Prescribe morning-after pills in advance, say pediatricians
NEW YORK (Reuters) - Wading into the incendiary subject of birth control for young teenagers, the American Academy of Pediatrics (AAP) on Monday called on the nation's pediatricians to counsel all of their adolescent patients about emergency contraception and make advance prescriptions for it available to girls under 17.
Because current federal policy bans over-the-counter sales of the pills to girls under 17, having a prescription on hand could help younger teens obtain emergency contraception more quickly than if they have to contact a physician only after they need it.
Calling the AAP decision "significant," Susan Wood, former assistant commissioner for women's health at the Food and Drug Administration (FDA), said, "it's not often you see physician organizations saying that their patients are better off without the physician involvement."
It is anyone's guess whether pediatricians will heed their organization's recommendation, but AAP leaders are optimistic.
"We do hope that pediatricians read the policy statement and follow the recommendations," said Dr. Cora Breuner, a pediatrician at Seattle Children's Hospital who led the AAP panel that produced the recommendations. "The Academy prides itself on a devoted membership."
Emergency contraception for adolescents has been one of the most politically fraught areas in healthcare for almost a decade.
In 2005 the FDA declined to approve any over-the-counter sales of Plan B, a "morning-after pill," overruling its panel of outside experts as well as its own scientists. Last December the FDA reversed that stance and moved to approve over-the-counter sales with no age limits. But Health and Human Services Secretary Kathleen Sebelius overruled it, ordering that for girls under 17 the pills remain available only by prescription.
The policy means that women in their 20s, 30s, or beyond must also present proof of age, and that teenagers "face a significant barrier if they suddenly need emergency contraception at midnight on a Saturday," said Wood, who resigned from the FDA in 2005 over its Plan B decision and is now director of the Jacobs Institute of Women's Health at George Washington University in Washington, D.C.
The most common form of emergency contraception is a high dose of a regular birth-control pill such as Plan B and Plan B One-Step from Teva Pharmaceutical Industries Ltd or Next Choice from Watson Pharmaceuticals Inc. They generally sell for $10 to $80 and, although they can work as long as 120 hours after unprotected sex, are most effective in the first 24 hours.
All work by preventing ovulation, not by stopping the implantation of a fertilized egg. "These are not abortifacients," said Breuner.
GREATER USE OF EMERGENCY CONTRACEPTION
A 2006-08 survey found that 14 percent of sexually experienced girls had used emergency contraception, up from 8 percent in a 2002 survey.

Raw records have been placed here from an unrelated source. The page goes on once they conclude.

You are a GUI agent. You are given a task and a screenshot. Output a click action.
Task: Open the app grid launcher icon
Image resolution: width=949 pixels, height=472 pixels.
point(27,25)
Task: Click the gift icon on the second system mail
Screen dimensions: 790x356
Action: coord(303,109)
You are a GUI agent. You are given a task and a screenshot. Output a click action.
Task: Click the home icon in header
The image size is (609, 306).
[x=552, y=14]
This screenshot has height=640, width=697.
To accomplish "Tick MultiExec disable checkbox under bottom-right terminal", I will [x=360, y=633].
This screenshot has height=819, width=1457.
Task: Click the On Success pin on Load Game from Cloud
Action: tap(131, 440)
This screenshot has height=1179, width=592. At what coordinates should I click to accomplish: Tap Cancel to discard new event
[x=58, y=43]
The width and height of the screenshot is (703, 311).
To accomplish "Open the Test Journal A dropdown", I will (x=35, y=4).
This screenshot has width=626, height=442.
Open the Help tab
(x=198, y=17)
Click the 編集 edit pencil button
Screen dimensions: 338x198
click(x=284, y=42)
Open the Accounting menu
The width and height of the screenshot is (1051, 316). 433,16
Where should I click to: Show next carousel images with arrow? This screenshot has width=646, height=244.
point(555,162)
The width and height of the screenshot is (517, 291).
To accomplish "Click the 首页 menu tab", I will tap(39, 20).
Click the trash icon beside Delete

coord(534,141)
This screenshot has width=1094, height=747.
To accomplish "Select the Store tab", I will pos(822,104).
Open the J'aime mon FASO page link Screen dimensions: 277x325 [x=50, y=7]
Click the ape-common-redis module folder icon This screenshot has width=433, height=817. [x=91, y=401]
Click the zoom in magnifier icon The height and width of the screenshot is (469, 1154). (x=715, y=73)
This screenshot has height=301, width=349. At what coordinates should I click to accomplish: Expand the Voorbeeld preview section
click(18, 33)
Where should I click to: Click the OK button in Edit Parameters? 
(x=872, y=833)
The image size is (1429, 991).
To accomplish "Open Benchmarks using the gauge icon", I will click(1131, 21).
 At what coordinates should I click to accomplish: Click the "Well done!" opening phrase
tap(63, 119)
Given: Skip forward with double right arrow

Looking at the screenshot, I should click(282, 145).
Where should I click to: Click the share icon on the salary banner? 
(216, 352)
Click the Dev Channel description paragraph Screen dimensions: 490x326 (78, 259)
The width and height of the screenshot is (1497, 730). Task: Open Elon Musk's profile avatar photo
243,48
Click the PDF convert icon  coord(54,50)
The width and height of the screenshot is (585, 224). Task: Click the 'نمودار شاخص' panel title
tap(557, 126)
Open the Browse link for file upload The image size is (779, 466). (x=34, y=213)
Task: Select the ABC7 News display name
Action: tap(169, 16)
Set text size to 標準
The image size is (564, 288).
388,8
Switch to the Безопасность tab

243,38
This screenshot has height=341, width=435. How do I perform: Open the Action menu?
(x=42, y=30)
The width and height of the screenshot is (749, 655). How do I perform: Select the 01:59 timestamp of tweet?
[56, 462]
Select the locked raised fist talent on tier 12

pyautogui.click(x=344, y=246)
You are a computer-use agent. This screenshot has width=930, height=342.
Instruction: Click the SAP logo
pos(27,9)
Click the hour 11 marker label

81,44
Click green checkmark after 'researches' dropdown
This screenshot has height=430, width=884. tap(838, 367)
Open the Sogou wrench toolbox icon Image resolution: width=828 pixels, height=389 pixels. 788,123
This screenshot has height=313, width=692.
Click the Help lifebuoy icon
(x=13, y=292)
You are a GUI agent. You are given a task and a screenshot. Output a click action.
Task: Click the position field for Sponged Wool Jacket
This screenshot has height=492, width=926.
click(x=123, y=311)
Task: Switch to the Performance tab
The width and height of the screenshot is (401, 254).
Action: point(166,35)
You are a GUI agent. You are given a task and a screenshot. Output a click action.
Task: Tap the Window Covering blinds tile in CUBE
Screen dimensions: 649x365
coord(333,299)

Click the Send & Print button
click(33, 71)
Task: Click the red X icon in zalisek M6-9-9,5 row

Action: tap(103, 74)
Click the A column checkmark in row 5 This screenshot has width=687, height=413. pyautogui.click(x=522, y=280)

The most common reason was condom failure, but 13 percent of the girls said it was because of rape.
A 2010 analysis of seven randomized studies of emergency contraception found that having a morning-after prescription in hand did not increase teens' sexual activity or decrease use of standard contraceptives but did increase use of the pill and shorten the time before a teenager used it after sex.
"It's just common sense that requiring a prescription is a barrier," said Bill Alpert, chief program officer of the National Campaign to Prevent Teen and Unplanned Pregnancy. "If an august and respected medical group like AAP is suggesting providing emergency contraception to minors is OK, that is a big deal."
That is especially so when teens face other obstacles to getting emergency contraception. For instance, in a 2012 study that had 17-year-olds telephone pharmacies asking about morning-after pills, only 57 percent of them correctly told the caller that she could get the drugs without a prescription.
Another barrier is that some physicians refuse to provide the prescriptions to teenagers, while others do so only in cases of rape, AAP's research shows, suggesting that the refusal "may be related to the physician's beliefs about whether it is OK for teenagers to have sex."
But pediatricians, said AAP in its policy statement, "have a duty to inform their patients about relevant, legally available treatment options," even those "to which they object."
There are no good data on how many physicians write prescriptions ahead of time for emergency contraception. "But we do know that pediatricians don't even talk about it, let alone offer advance prescriptions," said Breuner. "We tend not to like bringing up stuff that's controversial."
One factor in the AAP's recommendation, which is being published in the journal "Pediatrics," is that although teen pregnancies in the United States have declined since 1991, the rate is higher than in most other developed countries. The percent of 15- to 18-year-olds who report ever having intercourse - just over 40 percent, according to the U.S. Centers for Disease Control and Prevention - is, however, lower than in many developed countries. In other words, fewer of America's teens are having sex but more are getting pregnant.
"We think this is a big deal," Breuner said of the new recommendation. "The mothership of pediatricians has come out in favor of encouraging routine counseling and advance emergency-contraception prescriptions as one part of a public health strategy to reduce teen pregnancy."